In a statement, the council said, “There are some misgivings in circulation about the recently published Gazette notification by the BCI regarding entry of foreign lawyers and law firms in India. BCI, therefore, deems it appropriate to clarify the issue and place the following facts for the information of all advocates and the general public, so that there is no scope of any misapprehension or misinformation.”
The BCI secretary, Srimanto Sen, said foreign lawyers and law firms will be allowed to only advise their clients about foreign and international laws.
They will be restricted to nonlitigation areas and cannot appear in any court, tribunal, or regulatory authority. Additionally, they cannot appear before any forum that is entitled to take evidence on oath or within the trappings of a court.
Foreign lawyers will only be permitted on a reciprocal basis, and they can appear for their clients in international commercial arbitration, the BCI added.
Under the revised rules, India is likely to become a hub of international commercial arbitration, as previously multinational companies and foreign commercial entities preferred London, Singapore and Paris for arbitration proceedings due to the lack of permission to bring their own lawyers to advise them in India.

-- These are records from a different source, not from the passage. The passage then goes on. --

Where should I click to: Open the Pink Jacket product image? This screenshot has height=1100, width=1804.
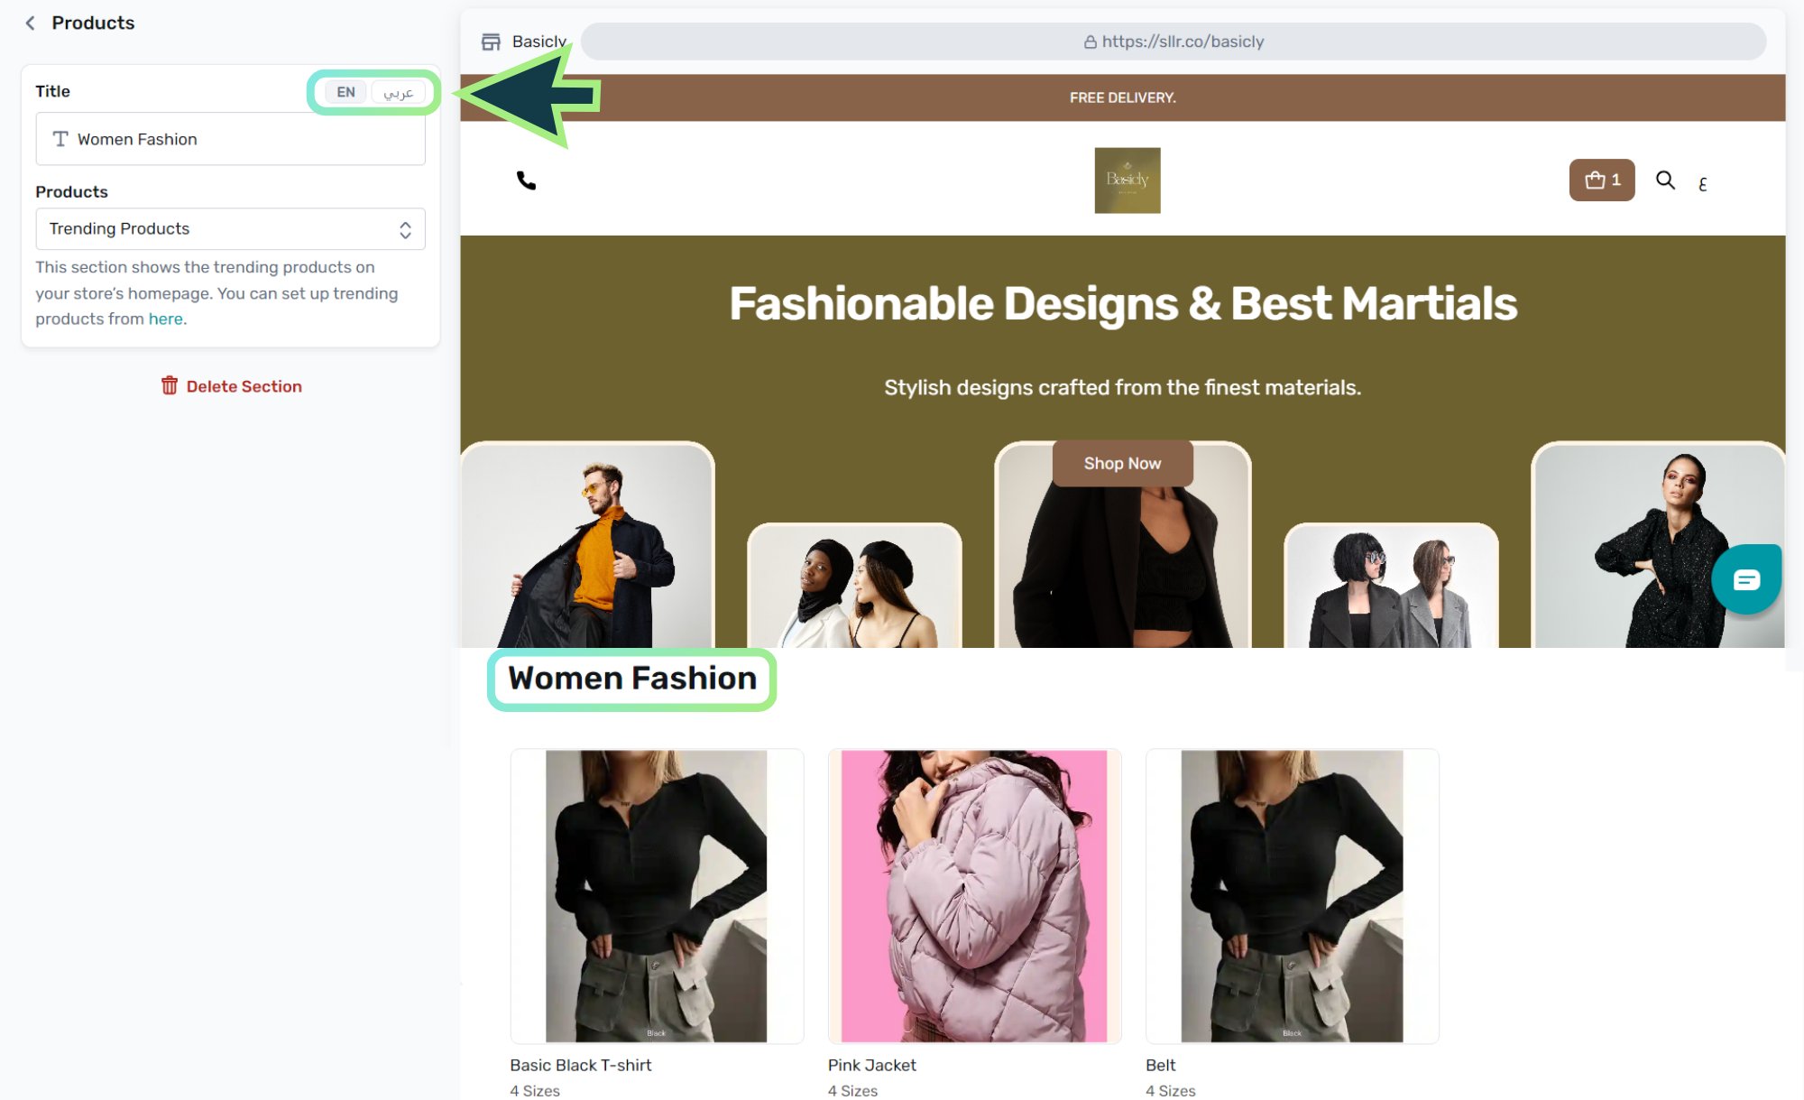tap(974, 895)
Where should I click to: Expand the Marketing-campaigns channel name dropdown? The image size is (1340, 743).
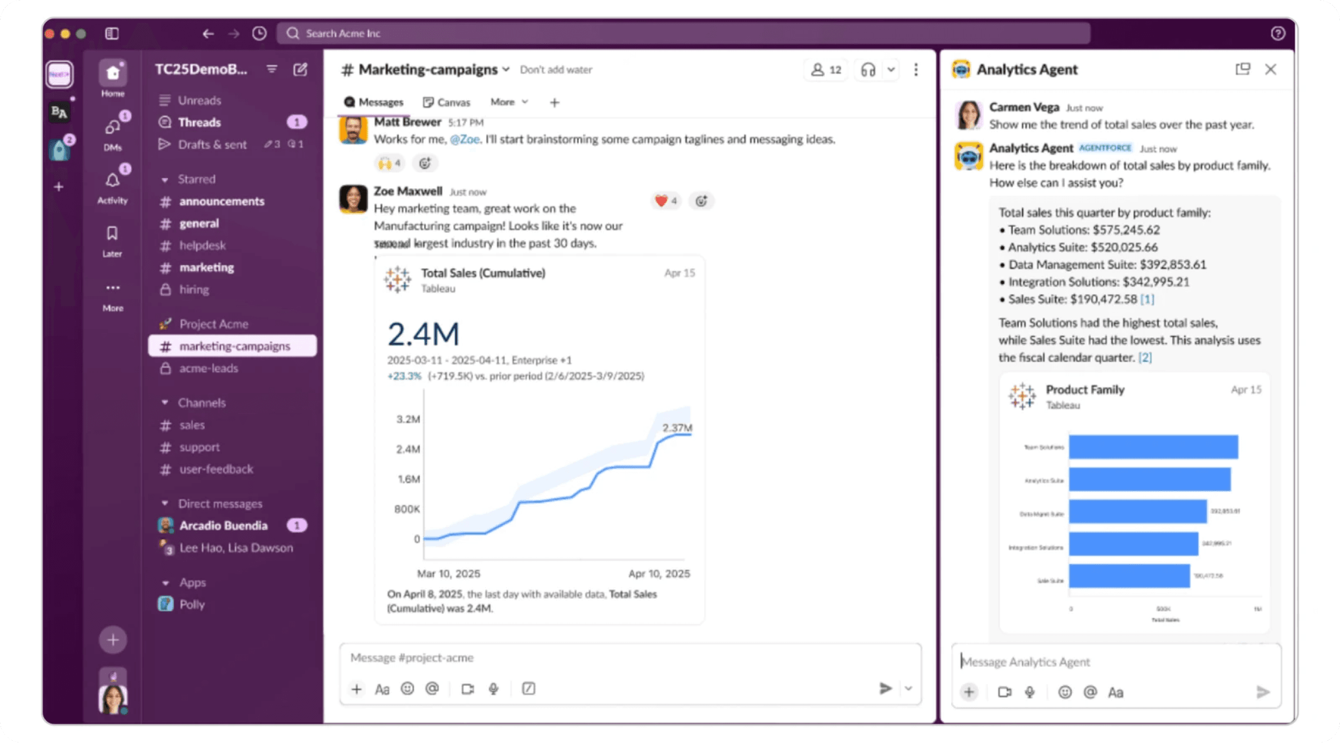506,70
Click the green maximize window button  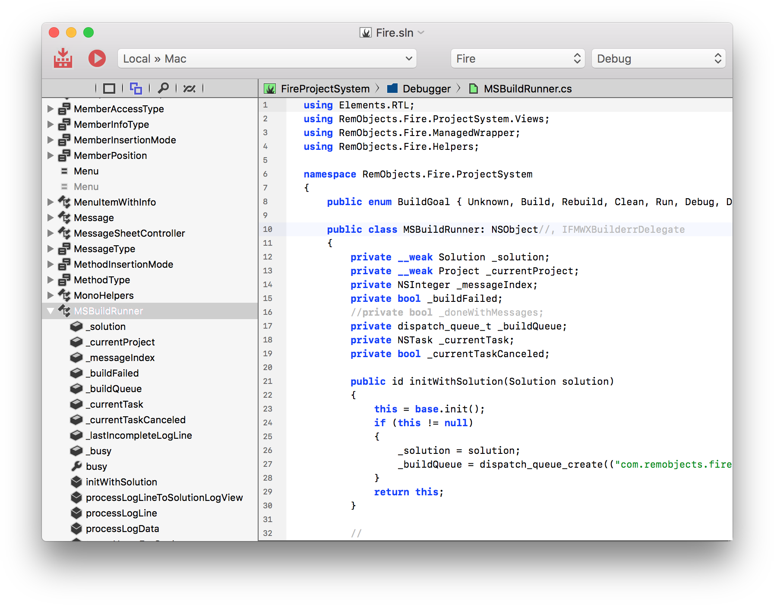(88, 32)
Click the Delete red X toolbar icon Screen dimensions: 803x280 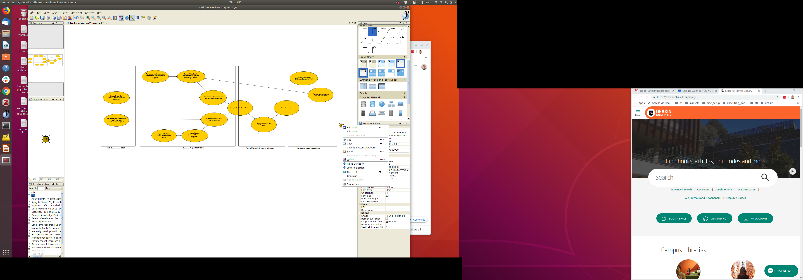pos(70,18)

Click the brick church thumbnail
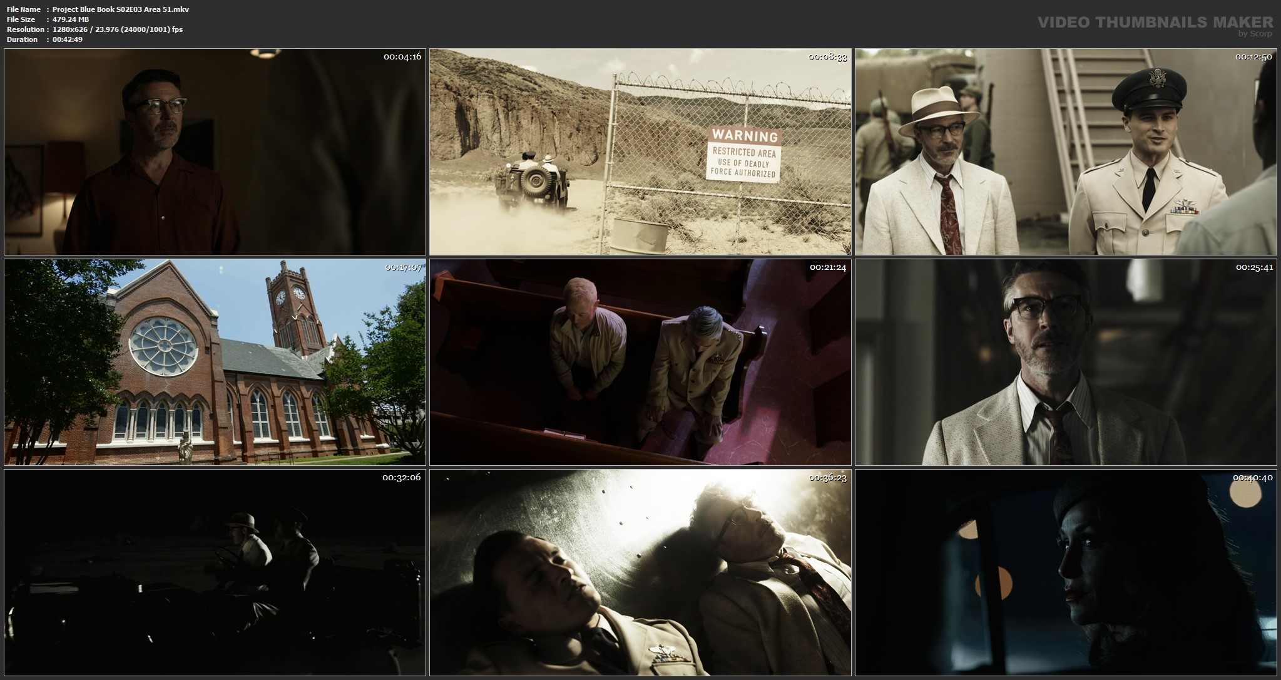tap(215, 363)
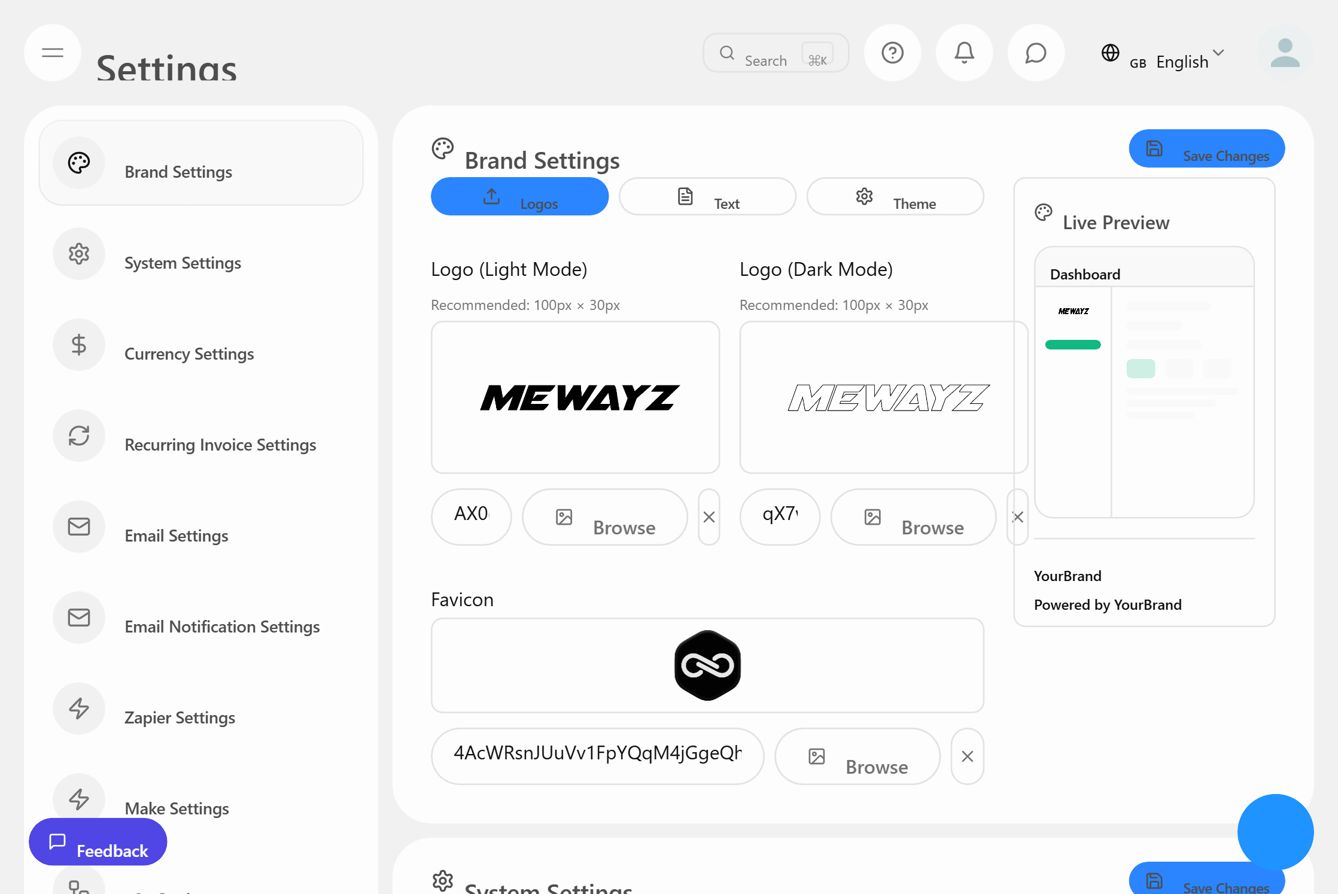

“The BCI stands committed to protect and safeguard the interest and welfare of advocates in the country, and requests the entire advocate fraternity to welcome these rules in the national interest,” the council said earlier this month.
The Law Society of England and Wales described the reform as a “significant step forward” in creating “opportunities for solicitors and Indian advocates in both countries.”
Its president, Lubna Shuja, said the measure would also give a boost to India’s wider economic ambitions.
“We have long campaigned for this historic opening up of India’s legal services sector to foreign law firms,” she said in a statement released by the Law Society on March 15.
“We look forward to engaging further on the implementation of the regulations, based on reciprocity of access,” she added.
“England and Wales is open to practice by Indian lawyers and law firms, both for temporary practice and permanent establishment, and we are committed to ensuring it remains open.”